**What the task requires**
From the records below, copy out exactly the lines from the one containing "Task: Open the 详细数据 tab" to the one containing "Task: Select the rank 11 伯恩利 row", both included. Add nothing else.
*** Supplied data ***
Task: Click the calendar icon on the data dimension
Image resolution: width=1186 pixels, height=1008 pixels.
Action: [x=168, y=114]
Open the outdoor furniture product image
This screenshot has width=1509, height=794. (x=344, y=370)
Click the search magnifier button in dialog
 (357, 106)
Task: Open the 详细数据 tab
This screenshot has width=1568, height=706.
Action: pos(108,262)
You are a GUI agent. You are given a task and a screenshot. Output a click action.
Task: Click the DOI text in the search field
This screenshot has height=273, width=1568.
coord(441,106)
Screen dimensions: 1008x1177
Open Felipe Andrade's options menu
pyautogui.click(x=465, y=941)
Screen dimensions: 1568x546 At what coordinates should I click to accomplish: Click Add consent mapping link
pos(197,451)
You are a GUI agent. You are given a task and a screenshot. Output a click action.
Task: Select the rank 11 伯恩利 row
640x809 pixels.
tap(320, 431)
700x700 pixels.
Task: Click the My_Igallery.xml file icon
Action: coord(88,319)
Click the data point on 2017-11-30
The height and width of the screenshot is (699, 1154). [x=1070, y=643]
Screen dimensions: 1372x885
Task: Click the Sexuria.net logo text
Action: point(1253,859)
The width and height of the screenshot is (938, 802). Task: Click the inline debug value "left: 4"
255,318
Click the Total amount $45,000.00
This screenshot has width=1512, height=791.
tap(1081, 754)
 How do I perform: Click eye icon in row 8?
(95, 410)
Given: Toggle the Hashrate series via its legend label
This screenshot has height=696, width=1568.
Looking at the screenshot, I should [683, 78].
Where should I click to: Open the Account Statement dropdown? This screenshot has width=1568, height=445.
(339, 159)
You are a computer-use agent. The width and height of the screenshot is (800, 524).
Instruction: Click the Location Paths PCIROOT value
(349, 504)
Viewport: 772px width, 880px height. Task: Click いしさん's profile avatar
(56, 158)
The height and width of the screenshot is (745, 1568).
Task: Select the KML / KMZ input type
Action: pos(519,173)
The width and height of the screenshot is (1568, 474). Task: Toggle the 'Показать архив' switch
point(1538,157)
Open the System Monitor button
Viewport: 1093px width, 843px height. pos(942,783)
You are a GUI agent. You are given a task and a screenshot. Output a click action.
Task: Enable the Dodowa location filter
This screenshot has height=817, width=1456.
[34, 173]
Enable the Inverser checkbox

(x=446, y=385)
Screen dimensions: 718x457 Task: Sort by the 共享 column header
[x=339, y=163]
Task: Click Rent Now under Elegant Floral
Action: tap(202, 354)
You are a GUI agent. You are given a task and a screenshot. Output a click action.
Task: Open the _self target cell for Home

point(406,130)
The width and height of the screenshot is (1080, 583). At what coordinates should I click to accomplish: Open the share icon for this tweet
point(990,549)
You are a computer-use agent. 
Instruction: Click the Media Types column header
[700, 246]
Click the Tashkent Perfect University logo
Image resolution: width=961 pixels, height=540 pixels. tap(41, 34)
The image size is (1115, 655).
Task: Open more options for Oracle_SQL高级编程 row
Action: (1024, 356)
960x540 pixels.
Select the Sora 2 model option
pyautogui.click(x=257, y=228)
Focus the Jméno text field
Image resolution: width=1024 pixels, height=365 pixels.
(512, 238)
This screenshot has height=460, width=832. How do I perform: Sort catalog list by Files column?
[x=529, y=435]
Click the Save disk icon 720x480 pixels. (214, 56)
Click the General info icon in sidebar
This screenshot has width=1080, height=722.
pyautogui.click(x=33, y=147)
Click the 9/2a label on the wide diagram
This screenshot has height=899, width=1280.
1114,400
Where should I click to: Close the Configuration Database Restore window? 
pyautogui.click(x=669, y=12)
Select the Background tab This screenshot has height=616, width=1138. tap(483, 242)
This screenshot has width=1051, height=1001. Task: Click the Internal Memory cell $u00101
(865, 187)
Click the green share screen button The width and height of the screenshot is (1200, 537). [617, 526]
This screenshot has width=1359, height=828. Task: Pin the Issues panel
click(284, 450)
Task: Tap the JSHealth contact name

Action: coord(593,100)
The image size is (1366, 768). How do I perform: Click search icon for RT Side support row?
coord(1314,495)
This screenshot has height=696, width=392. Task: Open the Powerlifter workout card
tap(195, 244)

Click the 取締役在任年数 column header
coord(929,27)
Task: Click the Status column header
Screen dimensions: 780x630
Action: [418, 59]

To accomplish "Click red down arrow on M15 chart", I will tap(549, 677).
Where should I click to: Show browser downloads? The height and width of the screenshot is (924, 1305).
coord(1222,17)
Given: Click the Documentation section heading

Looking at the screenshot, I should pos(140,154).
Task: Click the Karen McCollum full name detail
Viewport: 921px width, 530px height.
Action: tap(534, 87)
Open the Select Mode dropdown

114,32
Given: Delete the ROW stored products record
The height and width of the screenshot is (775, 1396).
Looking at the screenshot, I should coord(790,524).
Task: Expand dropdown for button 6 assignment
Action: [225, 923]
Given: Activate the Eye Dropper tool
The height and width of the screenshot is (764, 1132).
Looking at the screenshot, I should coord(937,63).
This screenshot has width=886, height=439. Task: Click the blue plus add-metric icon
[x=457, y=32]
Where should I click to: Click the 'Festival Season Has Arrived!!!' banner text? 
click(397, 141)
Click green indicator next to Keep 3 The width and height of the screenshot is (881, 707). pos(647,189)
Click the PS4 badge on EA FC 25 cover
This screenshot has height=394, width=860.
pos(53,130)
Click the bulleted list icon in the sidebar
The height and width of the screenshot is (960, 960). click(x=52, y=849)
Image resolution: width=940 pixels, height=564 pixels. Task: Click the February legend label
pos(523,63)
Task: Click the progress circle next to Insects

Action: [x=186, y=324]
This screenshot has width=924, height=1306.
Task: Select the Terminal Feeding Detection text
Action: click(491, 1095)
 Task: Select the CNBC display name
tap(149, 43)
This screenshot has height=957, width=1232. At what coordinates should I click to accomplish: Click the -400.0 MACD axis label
*** End of Supplied data ***
**Solution**
Task: Open the 详细数据 tab
This screenshot has width=1568, height=706.
Action: pos(108,262)
You are a GUI agent. You are given a task and a screenshot. Output a click action.
Task: Click the DOI text in the search field
This screenshot has height=273, width=1568.
coord(441,106)
Screen dimensions: 1008x1177
Open Felipe Andrade's options menu
pyautogui.click(x=465, y=941)
Screen dimensions: 1568x546 At what coordinates should I click to accomplish: Click Add consent mapping link
pos(197,451)
You are a GUI agent. You are given a task and a screenshot. Output a click action.
Task: Select the rank 11 伯恩利 row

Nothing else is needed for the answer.